De oorzaak van allergisch astma is complex. Het is waarschijnlijk dat een combinatie van meerdere genetische en omgevingsfactoren bijdraagt aan de ontwikkeling van de aandoening. Artsen geloven dat genen bij betrokken zijn, omdat het hebben van een familielid met allergisch astma of een andere allergische aandoening een persoon het risico op het ontwikkelen van astma verhoogt.

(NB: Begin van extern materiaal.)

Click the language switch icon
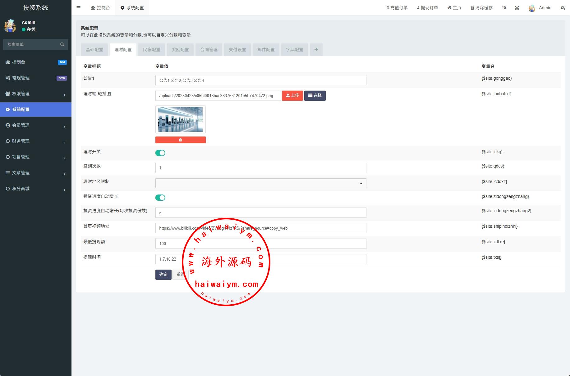click(504, 8)
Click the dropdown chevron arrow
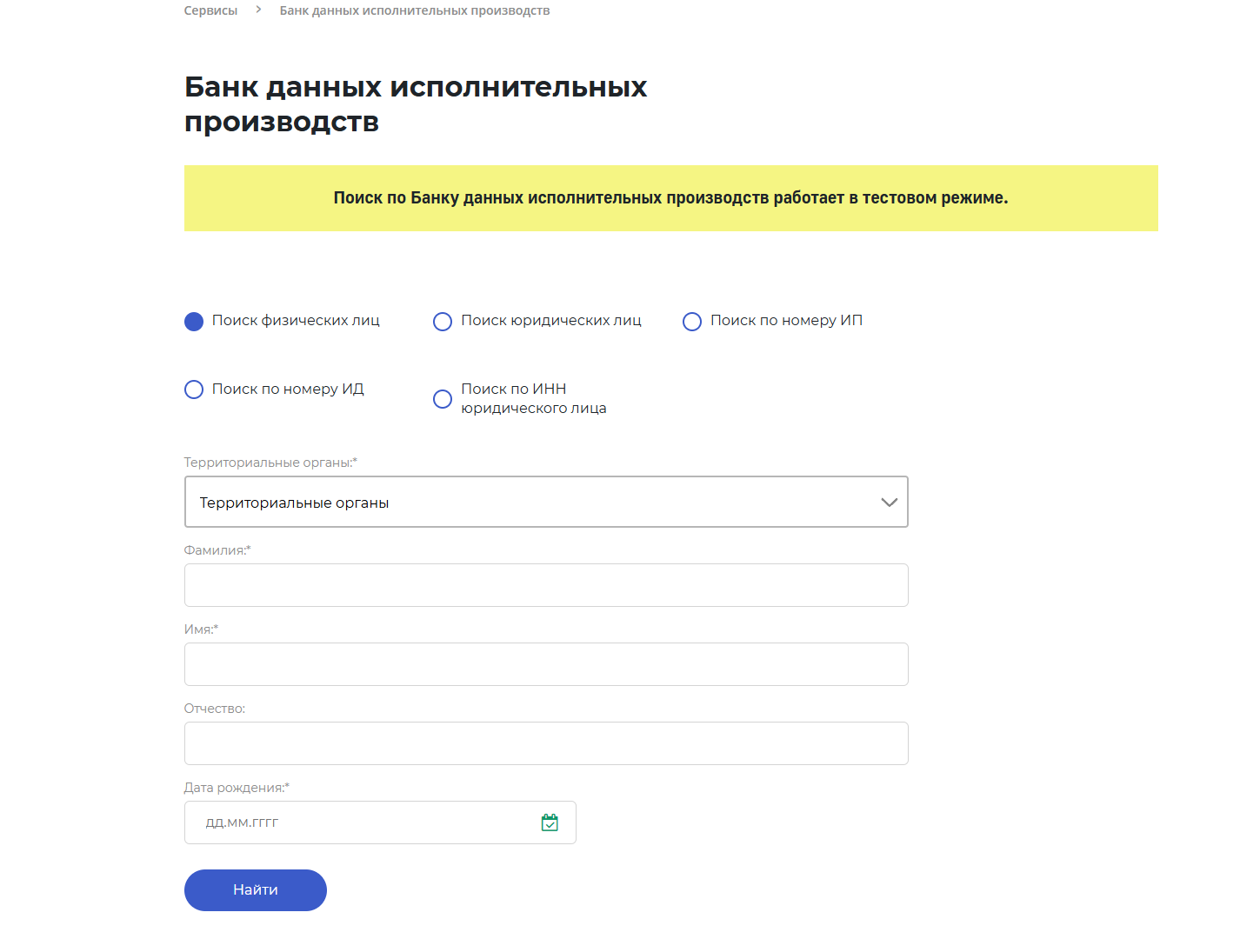This screenshot has height=939, width=1240. [889, 502]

Studies suggereren dat meer dan 100 genen kunnen worden geassocieerd met allergisch astma, maar elk lijkt te zijn een factor in slechts één of een paar populaties. Veel van de bijbehorende genen zijn betrokken bij de immuunrespons van het lichaam. Anderen spelen een rol in de long- en luchtwegenfunctie.

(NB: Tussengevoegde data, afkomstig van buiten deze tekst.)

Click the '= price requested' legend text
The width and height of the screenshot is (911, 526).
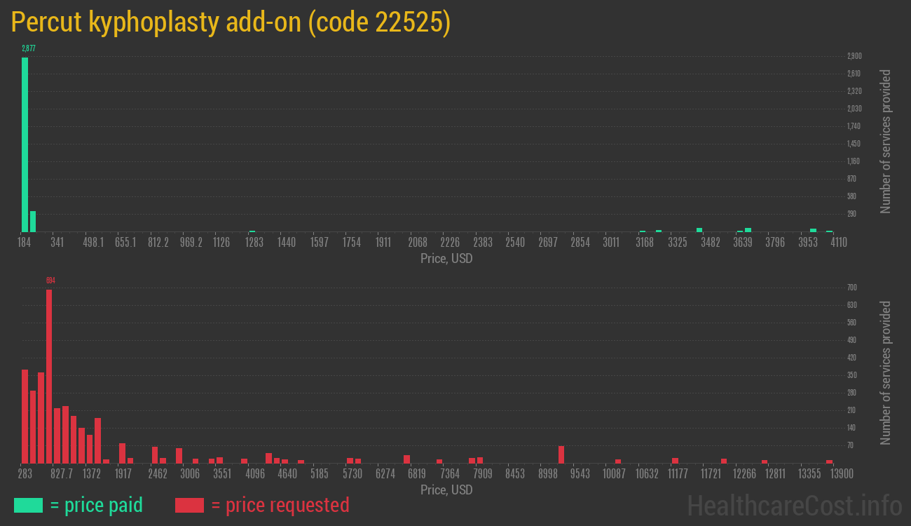[280, 505]
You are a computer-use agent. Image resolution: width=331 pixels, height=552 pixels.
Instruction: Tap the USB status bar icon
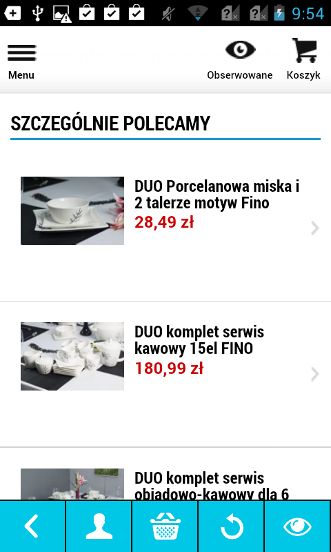click(37, 13)
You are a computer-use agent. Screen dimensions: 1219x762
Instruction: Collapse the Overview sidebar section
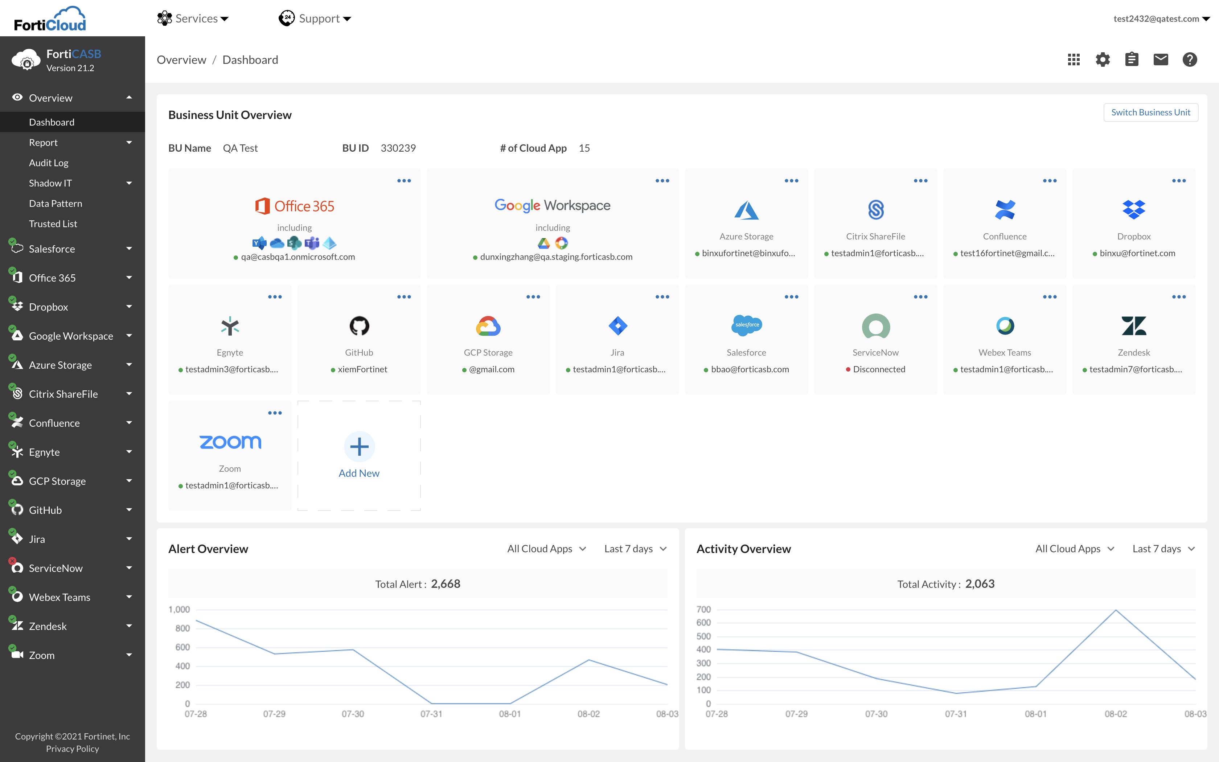(x=129, y=98)
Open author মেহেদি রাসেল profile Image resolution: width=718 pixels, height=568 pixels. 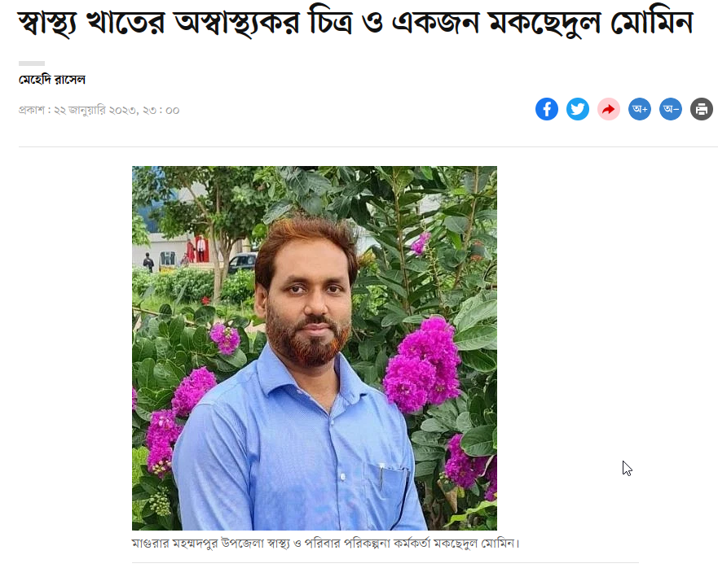click(51, 80)
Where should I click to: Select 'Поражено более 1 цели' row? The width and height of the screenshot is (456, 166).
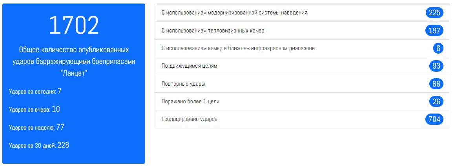coord(190,101)
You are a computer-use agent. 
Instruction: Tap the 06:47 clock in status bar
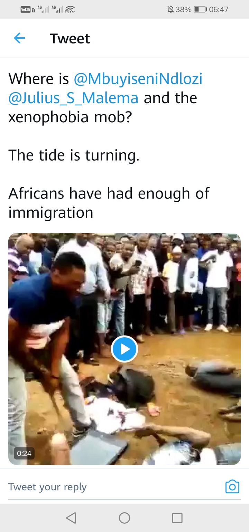pyautogui.click(x=219, y=9)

Er is aanwijzingen dat een ongebalanceerde immuunrespons allergisch astma ligt. Hoewel er normaal gesproken een balans is tussen type 1 (of Th1) en type 2 (of th2) immuunreacties in het lichaam, hebben veel personen met allergisch astma voornamelijk type 2 reacties. Type 2-reacties leiden tot de productie van immuuneiwitten genaamd IgE-antilichamen en het genereren van andere factoren die vatbaar zijn voor bronchiale hyperresponsiviteit. Normaal gesproken produceert het lichaam IgE-antilichamen in reactie op buitenlandse indringers, met name parasitaire wormen. Om onbekende redenen, in vatbare individuen reageert het lichaam op een allergeen alsof het schadelijk is, waardoor IgE-antilichamen specifiek is. Op latere ontmoetingen met de allergeen erkennen IgE-antilichamen het, wat een immuunrespons stimuleert, veroorzaakt bronchoconstrictie, zwelling van de luchtweg en mucusproductie

Niet iedereen met een variatie in een van de allergische astma-geassocieerde genen ontwikkelt de voorwaarde; Blootstelling aan bepaalde milieufactoren draagt ook bij aan de ontwikkeling ervan. Studies suggereren dat deze blootstellingen epigenetische veranderingen in het DNA triggeren. Epigenetische wijzigingen wijzigen DNA zonder de DNA-sequentie te wijzigen. Ze kunnen van invloed zijn op genactiviteit en de productie van eiwitten reguleren, die de ontwikkeling van allergieën in gevoelige personen kunnen beïnvloeden.